_Yapılacak işler_:
A - Verilen metindeki alıntıya göre uçak kaçırma eylemlerine neden son verildiğini bir iki cümleyle açıklayın.
B - Verilen metne göre FHKC, Ebu Ali Mustafa'yı hangi tarihte Kahire'ye gönderdi?
C - Verilen metinde "-Hedef, 6 Eylül" sözcüklerini içeren yerle başlayıp "15 Mart 1972." ile biten bölümü aynen yazın.

_Verilen metin_:
⁂

Lâkin Arafat’la müzakere yürütmeye zaten karar vermiş olan FHKC Habeş’in vekili
Ebu Ali Mustafa’yı 31 Temmuz 1999’da Kahire’ye gönderdi.
Cephe’nin
1 Mayıs 2000’de düzenlediği altıncı konferansta genel sekreterlik görevinden
istifa etti.
3
Temmuz 2000’de Lübnan’a gidip Cumhurbaşkanı Lahud’la bir araya geldi. Ayrıca 4
Temmuz 2000’de eski milletvekili Hes ile buluştu.
2000’de
kutsal topraklarda Başpiskopos Atallah’a yönelik İsrail saldırısını kınadı.
2006
zaferi sonrası Hizbullah Genel Sekreteri Hasan Nasrallah’a mektup gönderdi.
26
Ocak 2008’de vefat etti.
Görüşleri
“1967
yenilgisi sadece Arapların, askerî rejimlerin yaşadığı askerî bir yenilgi
değildir, o aynı zamanda Arap milliyetçi hareketinin yaşadığı bir yenilgidir.”
-Hedef, 6 Eylül 1970.
“Arap
ve uluslararası müttefiklerimizle sorunlara yol açtığı için uçak kaçırma
eylemlerini sonlandırmaya karar verdik.” -Nahar, 15 Mart 1972.
“Teslimiyetçi
rejimlerin yürüttükleri politikalar, yeni ve kökleşmiş bir ulusal kurtuluş
hareketinin ortaya çıkmasına neden olacaktır. Filistin devriminin görevi,
yıkılmakta olan rejimlerle değil, bu güçlerle ittifak kurmaktır.” Hedef,
3 Mart 1974.
“İsrail’le
savaşa son vermek, apaçık ihanettir. Süreç içerisinde FKÖ Suudi-Mısır hattında
yürümeye başlamıştır.” Nahar, 26 Ekim 1974.
“Sovyetler’den
Siyonist varlığı tanımak suretiyle attığı o yanlış adımı tekrar gözden
geçirmesini talep ediyoruz.” 16 Mayıs 1975.
“Eğer
Suriye uzlaşma ve barış sürecine katılma noktasında bir miktar destek elde
etmek için çalışıyorsa, o vakit kitleler tıpkı bugün Mısır rejimine lanet
ettiği gibi Suriye rejimine de lanet edecektir.” 10 Eylül 1975.
“FKÖ
ve inkâr cephesi, Lübnan’daki savaşta birleşti. Filistinlilerin varlığı,
ülkenin egemenliğine yönelik bir etkiye sahip değildir.” 22 Ocak 1976.

⁂

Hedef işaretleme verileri
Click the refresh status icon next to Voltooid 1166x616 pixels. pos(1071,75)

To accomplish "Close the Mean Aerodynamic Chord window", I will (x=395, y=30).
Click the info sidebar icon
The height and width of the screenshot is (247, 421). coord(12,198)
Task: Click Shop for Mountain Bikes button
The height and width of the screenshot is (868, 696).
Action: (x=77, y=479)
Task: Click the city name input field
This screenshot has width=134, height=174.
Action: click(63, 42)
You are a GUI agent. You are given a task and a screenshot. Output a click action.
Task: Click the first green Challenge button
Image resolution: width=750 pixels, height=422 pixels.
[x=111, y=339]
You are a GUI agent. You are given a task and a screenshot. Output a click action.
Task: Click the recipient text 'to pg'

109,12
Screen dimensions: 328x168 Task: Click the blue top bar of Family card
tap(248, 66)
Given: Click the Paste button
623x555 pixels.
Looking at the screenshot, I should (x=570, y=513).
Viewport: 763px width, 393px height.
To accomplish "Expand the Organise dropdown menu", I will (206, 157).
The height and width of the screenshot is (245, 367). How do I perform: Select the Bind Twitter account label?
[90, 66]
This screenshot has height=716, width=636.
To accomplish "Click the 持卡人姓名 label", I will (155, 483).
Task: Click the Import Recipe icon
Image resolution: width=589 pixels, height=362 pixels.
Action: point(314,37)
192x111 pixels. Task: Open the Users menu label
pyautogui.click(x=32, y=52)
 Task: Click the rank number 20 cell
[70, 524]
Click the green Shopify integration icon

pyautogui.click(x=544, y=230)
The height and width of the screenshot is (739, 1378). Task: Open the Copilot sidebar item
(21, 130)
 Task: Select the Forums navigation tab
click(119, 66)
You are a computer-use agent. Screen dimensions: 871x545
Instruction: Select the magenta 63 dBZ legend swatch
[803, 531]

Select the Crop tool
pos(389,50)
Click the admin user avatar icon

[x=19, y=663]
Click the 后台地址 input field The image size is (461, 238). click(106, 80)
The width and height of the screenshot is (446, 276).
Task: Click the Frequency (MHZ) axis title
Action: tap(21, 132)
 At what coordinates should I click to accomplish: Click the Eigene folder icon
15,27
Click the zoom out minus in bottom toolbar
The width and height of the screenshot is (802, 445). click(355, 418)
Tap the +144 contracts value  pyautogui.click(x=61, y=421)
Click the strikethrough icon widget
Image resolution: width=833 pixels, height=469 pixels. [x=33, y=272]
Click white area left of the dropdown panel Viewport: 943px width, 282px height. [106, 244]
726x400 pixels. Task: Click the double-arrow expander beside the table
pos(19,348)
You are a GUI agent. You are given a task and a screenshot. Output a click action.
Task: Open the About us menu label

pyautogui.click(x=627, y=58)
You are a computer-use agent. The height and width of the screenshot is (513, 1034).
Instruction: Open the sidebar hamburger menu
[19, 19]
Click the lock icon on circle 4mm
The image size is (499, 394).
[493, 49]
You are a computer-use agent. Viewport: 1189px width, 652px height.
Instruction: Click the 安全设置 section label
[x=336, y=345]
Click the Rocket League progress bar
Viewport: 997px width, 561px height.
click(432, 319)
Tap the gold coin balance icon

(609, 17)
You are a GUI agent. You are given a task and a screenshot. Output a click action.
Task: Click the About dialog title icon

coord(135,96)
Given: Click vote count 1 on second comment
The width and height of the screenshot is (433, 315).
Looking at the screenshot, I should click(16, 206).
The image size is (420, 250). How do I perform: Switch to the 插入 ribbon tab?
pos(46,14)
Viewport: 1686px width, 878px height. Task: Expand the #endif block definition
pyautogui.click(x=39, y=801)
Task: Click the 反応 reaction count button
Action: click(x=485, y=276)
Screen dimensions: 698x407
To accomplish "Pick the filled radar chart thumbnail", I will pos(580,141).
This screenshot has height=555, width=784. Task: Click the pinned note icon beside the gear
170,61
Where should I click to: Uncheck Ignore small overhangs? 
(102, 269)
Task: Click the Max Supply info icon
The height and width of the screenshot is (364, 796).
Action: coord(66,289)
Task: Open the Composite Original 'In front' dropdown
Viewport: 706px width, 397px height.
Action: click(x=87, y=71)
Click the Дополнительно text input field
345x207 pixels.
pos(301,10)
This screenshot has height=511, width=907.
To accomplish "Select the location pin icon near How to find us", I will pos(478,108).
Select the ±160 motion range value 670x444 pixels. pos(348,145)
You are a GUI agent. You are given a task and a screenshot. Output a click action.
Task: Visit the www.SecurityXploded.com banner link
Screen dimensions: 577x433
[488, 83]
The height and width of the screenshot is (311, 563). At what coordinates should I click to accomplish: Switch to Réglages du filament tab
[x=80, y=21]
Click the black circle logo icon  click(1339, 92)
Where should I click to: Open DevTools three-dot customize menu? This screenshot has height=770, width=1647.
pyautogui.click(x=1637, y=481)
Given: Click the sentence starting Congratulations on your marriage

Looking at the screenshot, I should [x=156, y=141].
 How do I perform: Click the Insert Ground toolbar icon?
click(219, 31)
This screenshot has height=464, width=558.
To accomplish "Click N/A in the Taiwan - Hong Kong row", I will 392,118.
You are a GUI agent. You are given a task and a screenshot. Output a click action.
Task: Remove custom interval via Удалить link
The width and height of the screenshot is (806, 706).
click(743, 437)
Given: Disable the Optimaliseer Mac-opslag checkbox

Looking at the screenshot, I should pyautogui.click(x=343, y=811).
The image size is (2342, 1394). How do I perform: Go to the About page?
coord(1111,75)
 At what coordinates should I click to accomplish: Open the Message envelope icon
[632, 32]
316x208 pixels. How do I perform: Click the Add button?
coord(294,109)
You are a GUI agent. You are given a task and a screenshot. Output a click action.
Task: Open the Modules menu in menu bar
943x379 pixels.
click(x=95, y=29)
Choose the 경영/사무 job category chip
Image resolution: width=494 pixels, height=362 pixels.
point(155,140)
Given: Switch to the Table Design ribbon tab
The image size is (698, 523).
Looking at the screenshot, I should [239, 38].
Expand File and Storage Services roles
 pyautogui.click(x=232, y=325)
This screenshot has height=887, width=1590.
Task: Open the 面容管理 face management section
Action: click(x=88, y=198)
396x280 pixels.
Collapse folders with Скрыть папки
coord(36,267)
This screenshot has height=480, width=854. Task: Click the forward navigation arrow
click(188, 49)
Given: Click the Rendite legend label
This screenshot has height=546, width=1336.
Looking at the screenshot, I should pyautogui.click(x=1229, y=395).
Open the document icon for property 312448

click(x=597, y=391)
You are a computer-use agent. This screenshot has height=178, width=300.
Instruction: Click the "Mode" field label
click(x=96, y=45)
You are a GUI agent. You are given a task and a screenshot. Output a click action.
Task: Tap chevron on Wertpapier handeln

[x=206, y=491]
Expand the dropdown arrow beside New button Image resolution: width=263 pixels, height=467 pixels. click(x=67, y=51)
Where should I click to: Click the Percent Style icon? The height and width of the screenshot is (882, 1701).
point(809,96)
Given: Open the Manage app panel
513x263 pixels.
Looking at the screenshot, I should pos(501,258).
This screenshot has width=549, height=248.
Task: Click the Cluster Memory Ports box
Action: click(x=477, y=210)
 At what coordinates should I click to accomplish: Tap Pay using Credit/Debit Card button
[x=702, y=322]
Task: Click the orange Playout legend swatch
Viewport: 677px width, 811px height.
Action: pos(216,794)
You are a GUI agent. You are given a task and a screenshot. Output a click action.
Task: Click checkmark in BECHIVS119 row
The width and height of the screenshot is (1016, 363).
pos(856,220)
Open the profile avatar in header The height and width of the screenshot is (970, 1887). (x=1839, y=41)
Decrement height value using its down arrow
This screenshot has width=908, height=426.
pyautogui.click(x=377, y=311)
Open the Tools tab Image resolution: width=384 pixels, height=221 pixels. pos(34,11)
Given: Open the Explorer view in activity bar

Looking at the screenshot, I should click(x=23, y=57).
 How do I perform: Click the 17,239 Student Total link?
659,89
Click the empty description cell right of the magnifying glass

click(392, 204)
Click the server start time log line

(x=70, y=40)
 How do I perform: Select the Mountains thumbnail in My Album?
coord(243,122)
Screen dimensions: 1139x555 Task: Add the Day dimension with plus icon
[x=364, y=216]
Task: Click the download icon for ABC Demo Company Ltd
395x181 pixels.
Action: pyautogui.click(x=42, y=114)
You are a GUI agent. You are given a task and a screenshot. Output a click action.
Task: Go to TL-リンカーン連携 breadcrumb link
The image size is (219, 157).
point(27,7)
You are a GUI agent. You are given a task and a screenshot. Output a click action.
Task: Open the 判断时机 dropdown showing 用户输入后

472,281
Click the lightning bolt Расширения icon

⁂

_Sıralı yanıtlar_:
A - Alıntıya göre bu eylemler Arap ve uluslararası müttefiklerle sorunlara yol açtığı için sonlandırılmasına karar verildi.

B - 31 Temmuz 1999'da.

C -
-Hedef, 6 Eylül 1970.
“Arap
ve uluslararası müttefiklerimizle sorunlara yol açtığı için uçak kaçırma
eylemlerini sonlandırmaya karar verdik.” -Nahar, 15 Mart 1972.